Singapore’s non-oil domestic exports fell 2.6 per cent in November year-on-year, a sharp contrast to the 1.2 per cent increase predicted by economists in a Reuters poll, according to the data from trade agency Enterprise Singapore on Monday.
It was also sharply down from the revised 8.2 per cent rise the month before and the first negative reading since March.
The decline in the headline export number comes on top of a more established weakening trend in trade with China, while growth in shipments in the volatile pharmaceuticals sector also slowed significantly.
“While domestic exports to the US remained healthy, shipments to China continued to weigh on overall growth,” Sian Fenner, an economist at Oxford Economics said in a research note to clients.

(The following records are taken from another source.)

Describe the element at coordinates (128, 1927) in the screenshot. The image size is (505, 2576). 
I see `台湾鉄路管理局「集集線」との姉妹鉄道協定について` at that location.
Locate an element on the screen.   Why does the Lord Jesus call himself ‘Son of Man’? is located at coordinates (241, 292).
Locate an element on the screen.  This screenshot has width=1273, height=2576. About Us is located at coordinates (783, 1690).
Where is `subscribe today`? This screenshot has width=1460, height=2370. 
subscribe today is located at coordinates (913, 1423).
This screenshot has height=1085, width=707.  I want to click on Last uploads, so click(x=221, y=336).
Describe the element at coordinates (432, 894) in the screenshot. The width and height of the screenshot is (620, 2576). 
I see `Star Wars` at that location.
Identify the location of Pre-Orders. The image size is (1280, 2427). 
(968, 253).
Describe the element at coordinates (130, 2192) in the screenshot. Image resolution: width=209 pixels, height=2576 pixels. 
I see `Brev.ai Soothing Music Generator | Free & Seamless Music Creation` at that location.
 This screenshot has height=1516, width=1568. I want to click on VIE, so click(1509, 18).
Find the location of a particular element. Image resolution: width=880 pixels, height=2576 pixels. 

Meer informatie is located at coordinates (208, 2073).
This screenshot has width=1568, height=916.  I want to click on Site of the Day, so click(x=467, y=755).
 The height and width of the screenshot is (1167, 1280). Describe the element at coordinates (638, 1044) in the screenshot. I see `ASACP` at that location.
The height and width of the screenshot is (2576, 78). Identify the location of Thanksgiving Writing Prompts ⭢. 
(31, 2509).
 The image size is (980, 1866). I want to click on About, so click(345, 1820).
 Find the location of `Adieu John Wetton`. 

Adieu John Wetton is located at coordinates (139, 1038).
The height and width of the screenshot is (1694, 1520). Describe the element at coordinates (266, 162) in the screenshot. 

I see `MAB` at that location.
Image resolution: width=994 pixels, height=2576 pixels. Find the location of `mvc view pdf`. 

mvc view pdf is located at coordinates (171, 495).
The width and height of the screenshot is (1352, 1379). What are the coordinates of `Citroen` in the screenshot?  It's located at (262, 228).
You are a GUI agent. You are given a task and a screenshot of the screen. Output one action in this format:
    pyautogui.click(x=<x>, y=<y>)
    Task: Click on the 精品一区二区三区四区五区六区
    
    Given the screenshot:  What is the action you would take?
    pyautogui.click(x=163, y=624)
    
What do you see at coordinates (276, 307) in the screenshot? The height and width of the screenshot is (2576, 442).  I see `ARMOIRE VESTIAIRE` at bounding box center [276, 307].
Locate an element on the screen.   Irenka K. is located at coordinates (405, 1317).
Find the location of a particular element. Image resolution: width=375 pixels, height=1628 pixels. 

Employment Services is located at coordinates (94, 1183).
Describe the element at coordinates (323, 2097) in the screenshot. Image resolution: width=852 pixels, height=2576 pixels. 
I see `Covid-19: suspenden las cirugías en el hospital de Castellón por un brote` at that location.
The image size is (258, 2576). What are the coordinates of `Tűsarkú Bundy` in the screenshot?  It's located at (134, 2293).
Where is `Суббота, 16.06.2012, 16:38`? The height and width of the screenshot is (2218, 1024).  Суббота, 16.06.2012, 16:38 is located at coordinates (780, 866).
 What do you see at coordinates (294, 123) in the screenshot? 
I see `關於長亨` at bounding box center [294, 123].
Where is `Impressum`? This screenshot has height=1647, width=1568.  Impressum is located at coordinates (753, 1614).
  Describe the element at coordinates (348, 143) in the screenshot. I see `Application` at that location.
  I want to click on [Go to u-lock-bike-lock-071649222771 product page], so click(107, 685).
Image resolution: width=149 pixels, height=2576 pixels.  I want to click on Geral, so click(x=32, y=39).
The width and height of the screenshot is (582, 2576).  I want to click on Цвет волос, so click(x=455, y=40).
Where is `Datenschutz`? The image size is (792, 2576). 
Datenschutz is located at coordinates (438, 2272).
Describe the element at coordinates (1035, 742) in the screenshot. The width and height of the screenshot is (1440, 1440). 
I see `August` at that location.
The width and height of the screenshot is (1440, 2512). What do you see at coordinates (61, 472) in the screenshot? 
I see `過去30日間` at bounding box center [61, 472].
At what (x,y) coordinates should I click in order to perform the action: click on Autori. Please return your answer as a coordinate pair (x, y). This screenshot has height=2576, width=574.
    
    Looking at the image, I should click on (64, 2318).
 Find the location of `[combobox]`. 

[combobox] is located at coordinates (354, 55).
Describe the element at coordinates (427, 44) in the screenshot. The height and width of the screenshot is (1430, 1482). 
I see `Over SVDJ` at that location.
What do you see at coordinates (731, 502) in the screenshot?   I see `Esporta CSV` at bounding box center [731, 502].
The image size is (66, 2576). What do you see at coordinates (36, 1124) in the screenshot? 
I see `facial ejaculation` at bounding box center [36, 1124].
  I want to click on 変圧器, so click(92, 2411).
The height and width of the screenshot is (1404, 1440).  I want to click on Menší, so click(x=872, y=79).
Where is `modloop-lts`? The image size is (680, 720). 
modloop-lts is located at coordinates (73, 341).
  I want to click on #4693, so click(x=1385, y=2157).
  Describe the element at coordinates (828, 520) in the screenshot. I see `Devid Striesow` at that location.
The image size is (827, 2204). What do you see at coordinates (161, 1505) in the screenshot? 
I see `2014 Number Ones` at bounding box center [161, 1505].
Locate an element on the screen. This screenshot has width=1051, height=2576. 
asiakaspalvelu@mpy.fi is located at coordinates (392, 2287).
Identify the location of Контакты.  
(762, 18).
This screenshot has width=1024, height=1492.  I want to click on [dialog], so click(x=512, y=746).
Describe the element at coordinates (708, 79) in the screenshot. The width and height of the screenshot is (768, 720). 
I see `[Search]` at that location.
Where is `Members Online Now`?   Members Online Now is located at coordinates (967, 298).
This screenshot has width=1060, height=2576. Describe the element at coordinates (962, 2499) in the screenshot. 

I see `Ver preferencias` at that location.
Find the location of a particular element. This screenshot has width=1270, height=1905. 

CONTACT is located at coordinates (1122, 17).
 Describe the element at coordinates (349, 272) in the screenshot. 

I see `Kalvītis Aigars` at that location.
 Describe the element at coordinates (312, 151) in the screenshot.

“Notwithstanding the recent truce in the US-China trade war, we think weaker Chinese import demand, amid increased trade protectionism, will increasingly weigh on exports and Singapore [gross domestic product] growth over 2019.”
Trade to China, which has been in decline for most of this year, fell for the fourth consecutive month in November, down 16 percent from a year earlier, compared with the previous month’s 25.8 per cent decline.
“China growth has moderated, and that’s the primary reason (for the declining exports to China),” CIMB economist Song Seng Wun said.
“If you look at retail sales, it’s quite indicative that Chinese macro fundamentals have weakened.”
China’s November retail sales grew at their weakest pace since 2003 and industrial output rose the least in nearly three years as the economy lost further momentum, heaping pressure on Beijing to defuse its trade dispute with the United States.